Has anyone tried a collinear antenna like this?

You have come up with some valuable info being the Velocity Factor of copper
wire with different insulator coverings. Do you have a source for this?
Also, do you have a source for calculating the Vf when inside white PFC conduit?

I’ve made co-linears in the past and gone crazy adding extra sections in the hope of
getting more gain, and was shocked at the extremely narrow band width, however, at 1090
you dont need bandwidth, just room for errors of measurement or cutting.

From what I’ve done in the past, I’ll guess that 8 sections of a Franklin should be ok, except for, the narrowing of the bandwidth which means get the calculations and measurements correct the first time.

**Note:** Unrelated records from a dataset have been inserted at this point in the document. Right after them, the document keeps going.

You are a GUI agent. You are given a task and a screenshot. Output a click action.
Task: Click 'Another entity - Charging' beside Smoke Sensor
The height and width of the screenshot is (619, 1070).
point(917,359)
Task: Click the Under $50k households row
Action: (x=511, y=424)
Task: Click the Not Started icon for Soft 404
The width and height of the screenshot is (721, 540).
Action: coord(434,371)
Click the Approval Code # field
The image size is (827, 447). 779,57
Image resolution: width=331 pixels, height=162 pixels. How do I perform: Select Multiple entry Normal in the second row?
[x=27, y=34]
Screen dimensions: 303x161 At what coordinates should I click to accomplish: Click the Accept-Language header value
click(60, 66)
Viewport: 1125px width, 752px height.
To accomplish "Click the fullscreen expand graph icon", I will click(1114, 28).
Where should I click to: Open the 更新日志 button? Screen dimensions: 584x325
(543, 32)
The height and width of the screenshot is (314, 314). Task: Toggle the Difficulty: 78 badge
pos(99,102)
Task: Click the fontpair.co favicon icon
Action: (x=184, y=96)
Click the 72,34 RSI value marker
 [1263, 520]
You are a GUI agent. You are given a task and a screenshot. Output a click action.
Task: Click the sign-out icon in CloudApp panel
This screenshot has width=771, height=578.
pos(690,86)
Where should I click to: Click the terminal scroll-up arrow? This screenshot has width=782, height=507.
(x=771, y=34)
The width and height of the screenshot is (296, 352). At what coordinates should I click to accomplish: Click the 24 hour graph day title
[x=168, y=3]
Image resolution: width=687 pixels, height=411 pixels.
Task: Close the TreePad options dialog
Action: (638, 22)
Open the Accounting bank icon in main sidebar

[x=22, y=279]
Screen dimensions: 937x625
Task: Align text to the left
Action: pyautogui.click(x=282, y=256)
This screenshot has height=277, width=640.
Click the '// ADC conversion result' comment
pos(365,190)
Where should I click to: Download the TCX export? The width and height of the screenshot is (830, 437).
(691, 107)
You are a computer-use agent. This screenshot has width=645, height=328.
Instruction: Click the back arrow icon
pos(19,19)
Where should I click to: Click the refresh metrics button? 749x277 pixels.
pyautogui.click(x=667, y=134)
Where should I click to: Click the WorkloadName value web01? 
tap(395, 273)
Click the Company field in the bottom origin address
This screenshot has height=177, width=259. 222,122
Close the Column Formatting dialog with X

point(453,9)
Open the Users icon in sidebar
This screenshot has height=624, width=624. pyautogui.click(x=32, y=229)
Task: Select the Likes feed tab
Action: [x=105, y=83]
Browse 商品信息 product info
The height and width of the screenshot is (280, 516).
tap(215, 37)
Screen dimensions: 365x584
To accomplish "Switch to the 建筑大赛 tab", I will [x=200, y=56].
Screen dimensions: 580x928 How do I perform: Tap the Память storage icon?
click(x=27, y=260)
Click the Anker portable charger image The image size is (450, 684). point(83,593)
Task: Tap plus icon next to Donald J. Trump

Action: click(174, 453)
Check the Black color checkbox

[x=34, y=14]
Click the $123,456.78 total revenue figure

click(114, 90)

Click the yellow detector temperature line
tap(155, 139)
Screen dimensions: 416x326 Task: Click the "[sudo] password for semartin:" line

Now as for not being able to receive directly above, I do not buy it, when the signal course is closer, it will be far stronger, and the antenna will also have lobes of gain intermittently or jaged lines intersecting the flight path. I’d predict that there is unlikely to be any loss directly above due to the antenna but there could be from the aircraft if directly above you but only for a very short period of time.

I’m also seeing a directional pattern on a tin can antenna in the direction the slope of the can is leaning. I must try a cone of metal pointing down at 45 degrees and see if that performs differently.

I made a 12 element collinear that works and performs as good as the FA antenna. Waiting for my analyzer to come in so I can really test.

At the 1GHz frequency, the small gap between the Franklin stub-arm provides a capacitive path (shorter) for the signal, deteriorating the phasing from the theoretical model. Instead of being just a pure inductance, we have now a parallel L-C component.